In-Space Missions have completed the final assembly and testing of the two Prometheus-2 cubesats at our cleanrooms in Alton, Hampshire and they have just been delivered to Spaceport Cornwall for integration to Virgin Orbit’s Launcher One rocket.

Virgin Orbit’s StartMeUp launch will be the UK’s first ever satellite launch when Cosmic Girl, a modified Boeing 747, takes off from the runway at Spaceport Cornwall carrying the LauncherOne rocket. Cosmic Girl will fly out over the ocean before blasting the rocket into space, delivering its manifest of small satellites into low earth orbit.

Doug Liddle, Chief Executive Officer of In-Space Missions said “The whole In-Space team is really buzzing about the StartMeUp launch – this will be a big moment for the UK and we are very proud to be involved. Launch day is going to be momentous, and we can’t wait!”

Ed Stevens, Chief Engineer at In-Space Missions, said “This has been an exciting mission to work on for our team.  The combination of so many, very capable payloads on each spacecraft has proven to be an enjoyable challenge.

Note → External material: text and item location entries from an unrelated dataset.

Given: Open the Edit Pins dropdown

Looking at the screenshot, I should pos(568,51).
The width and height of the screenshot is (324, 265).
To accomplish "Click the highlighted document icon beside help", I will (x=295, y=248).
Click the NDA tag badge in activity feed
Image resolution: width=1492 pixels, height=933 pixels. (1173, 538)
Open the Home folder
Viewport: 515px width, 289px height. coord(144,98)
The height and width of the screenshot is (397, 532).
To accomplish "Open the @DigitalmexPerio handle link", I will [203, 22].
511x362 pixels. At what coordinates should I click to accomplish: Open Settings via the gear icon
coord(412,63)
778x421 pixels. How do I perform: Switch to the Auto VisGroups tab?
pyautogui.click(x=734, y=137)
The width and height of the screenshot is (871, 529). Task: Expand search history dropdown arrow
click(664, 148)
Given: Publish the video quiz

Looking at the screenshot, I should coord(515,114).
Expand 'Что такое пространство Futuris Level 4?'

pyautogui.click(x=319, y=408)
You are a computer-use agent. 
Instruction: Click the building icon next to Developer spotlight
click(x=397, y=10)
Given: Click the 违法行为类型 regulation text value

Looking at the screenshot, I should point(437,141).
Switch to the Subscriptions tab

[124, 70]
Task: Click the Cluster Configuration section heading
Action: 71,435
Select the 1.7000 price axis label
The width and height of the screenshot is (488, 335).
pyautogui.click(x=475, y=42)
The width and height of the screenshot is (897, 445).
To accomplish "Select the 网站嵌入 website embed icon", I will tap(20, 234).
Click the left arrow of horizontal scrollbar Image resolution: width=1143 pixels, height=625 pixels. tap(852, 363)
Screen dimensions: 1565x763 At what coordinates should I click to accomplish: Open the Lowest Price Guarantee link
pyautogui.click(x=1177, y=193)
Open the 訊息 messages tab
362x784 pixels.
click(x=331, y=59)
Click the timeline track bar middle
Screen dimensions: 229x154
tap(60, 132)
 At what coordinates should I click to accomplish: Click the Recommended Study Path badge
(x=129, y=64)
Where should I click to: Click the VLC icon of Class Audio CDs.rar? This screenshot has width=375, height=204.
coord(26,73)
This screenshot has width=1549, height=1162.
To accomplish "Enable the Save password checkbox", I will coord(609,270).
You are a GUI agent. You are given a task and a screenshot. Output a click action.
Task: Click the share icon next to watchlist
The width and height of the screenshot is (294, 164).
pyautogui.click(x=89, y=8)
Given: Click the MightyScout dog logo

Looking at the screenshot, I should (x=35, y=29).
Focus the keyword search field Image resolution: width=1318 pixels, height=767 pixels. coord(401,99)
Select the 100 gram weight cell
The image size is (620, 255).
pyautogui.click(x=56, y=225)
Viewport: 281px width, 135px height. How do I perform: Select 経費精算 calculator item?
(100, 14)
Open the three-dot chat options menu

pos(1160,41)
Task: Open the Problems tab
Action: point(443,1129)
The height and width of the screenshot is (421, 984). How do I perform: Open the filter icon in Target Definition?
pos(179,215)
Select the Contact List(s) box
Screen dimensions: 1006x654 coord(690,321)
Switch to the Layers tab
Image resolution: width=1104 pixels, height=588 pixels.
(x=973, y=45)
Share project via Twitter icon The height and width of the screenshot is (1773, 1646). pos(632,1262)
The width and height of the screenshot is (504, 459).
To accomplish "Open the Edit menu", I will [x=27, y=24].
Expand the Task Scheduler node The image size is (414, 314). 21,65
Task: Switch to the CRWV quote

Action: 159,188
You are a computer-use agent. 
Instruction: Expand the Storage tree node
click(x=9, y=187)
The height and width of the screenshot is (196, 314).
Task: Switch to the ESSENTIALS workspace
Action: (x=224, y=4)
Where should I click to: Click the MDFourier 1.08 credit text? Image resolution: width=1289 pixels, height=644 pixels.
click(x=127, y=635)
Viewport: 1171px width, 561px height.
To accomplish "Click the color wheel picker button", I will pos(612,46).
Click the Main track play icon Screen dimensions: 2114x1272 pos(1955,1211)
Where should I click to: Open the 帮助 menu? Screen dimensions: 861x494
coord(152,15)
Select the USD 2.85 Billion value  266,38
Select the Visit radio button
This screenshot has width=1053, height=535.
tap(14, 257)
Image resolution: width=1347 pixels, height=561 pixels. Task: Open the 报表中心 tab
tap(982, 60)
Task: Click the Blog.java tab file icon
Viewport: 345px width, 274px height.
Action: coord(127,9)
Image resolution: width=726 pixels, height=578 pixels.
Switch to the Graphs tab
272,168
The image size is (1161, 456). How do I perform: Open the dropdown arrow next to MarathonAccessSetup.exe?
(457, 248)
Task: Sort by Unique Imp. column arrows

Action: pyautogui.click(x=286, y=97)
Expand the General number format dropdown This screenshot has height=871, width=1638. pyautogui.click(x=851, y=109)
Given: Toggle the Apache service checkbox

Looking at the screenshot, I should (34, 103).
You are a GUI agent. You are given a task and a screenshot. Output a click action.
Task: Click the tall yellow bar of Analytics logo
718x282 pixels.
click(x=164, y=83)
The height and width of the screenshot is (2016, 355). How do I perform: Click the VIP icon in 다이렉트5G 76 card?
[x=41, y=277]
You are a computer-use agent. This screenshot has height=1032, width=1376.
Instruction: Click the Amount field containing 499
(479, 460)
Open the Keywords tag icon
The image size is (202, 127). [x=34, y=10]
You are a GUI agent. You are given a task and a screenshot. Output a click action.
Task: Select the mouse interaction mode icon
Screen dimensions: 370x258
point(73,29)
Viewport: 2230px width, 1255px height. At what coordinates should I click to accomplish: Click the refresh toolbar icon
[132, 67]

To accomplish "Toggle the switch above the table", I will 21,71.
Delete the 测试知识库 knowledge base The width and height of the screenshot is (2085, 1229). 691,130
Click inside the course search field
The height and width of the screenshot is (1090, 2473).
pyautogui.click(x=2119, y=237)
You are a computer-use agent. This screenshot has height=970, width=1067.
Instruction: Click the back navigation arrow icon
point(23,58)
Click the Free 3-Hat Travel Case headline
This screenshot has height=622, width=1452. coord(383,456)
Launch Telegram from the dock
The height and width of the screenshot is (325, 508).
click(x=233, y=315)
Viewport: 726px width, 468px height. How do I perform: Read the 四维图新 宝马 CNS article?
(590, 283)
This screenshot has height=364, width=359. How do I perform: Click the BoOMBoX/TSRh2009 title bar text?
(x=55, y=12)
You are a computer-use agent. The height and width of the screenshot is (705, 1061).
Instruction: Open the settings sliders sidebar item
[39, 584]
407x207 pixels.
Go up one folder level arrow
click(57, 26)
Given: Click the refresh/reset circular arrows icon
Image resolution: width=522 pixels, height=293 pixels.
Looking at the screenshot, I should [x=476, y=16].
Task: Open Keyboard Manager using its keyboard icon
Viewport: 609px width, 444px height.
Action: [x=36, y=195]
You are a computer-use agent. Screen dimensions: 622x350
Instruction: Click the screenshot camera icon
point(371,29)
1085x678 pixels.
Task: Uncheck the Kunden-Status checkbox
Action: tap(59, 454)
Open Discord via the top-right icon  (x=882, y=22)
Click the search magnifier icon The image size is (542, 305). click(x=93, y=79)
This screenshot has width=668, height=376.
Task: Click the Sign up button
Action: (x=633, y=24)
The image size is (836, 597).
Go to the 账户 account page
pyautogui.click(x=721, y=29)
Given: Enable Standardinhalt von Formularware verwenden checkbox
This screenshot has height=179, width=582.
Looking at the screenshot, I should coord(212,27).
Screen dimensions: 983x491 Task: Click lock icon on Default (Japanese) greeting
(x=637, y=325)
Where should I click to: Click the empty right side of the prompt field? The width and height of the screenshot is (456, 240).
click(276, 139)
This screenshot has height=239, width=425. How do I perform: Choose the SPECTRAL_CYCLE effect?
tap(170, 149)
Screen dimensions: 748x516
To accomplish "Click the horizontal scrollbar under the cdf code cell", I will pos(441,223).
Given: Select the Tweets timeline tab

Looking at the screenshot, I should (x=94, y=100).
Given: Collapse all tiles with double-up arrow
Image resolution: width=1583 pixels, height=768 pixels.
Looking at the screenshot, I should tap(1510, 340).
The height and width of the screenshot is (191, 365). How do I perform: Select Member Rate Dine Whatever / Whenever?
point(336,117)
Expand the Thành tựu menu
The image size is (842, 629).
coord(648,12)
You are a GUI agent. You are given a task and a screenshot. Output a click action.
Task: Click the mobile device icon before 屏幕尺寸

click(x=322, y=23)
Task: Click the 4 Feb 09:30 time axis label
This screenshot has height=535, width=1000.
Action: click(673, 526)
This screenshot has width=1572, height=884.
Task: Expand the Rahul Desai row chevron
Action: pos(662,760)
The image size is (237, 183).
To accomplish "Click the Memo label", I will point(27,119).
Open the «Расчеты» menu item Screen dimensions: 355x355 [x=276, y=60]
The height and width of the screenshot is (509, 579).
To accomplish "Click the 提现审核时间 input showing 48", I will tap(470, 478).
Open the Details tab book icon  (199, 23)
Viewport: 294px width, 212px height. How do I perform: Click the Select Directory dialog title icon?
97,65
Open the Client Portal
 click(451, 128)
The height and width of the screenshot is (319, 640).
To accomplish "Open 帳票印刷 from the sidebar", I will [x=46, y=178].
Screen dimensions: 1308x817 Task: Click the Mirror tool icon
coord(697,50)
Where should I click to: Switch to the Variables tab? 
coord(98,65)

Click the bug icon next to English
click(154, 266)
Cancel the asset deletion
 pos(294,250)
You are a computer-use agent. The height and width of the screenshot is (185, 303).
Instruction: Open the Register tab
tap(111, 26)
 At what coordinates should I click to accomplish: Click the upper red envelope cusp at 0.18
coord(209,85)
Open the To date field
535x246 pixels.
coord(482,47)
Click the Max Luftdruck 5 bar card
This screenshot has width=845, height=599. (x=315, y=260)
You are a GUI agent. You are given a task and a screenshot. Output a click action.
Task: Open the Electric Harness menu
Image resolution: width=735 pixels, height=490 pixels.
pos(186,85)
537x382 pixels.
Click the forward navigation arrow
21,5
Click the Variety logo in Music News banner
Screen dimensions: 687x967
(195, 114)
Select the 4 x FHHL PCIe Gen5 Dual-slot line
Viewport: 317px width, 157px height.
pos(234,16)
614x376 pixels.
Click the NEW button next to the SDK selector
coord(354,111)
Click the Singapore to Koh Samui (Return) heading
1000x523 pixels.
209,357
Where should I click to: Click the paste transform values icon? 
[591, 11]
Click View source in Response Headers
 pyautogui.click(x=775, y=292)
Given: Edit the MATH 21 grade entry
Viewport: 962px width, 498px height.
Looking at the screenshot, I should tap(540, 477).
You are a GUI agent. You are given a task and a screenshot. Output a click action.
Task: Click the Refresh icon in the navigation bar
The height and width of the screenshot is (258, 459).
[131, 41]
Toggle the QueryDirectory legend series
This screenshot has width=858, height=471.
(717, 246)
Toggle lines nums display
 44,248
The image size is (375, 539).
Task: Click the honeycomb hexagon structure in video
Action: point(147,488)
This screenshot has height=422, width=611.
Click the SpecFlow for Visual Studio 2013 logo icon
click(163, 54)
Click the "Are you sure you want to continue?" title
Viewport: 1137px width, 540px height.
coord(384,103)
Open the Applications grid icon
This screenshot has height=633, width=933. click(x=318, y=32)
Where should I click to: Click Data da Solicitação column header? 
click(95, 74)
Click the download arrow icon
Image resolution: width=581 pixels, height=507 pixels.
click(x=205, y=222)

The teamwork and collaborative approach we’ve shared with our customers has been brilliant and particularly highlighted in the intense period of testing that always precedes taking spacecraft to launch site.” 

The Prometheus-2 cubesats, which are each the size of a cereal box, have been designed jointly with Airbus Defence and Space in Portsmouth and are owned by the Defence Science and Technology Laboratory (Dstl) on behalf of the Ministry of Defence (MOD).  The two small satellites, which measure just 30cm X 20cm X 10cm, will provide a test platform for sophisticated imaging, and monitoring radio signals including GPS, paving the way for a more collaborative and connected space communication system with the UK’s combat allies.

The Prometheus-2 cubesats each have separate equipment installed to test future concepts in support of the MOD’s ISTARI programme for future space-based intelligence and surveillance.  After being released in Low Earth Orbit the satellites will deploy solar arrays to provide power for the mission, which is expected to last for up to three years.

We have worked closely with engineers and project managers from Dstl and Airbus during the design, build and test of these two cubesats – it’s been a very collaborative project which will continue with commissioning and in-orbit operations.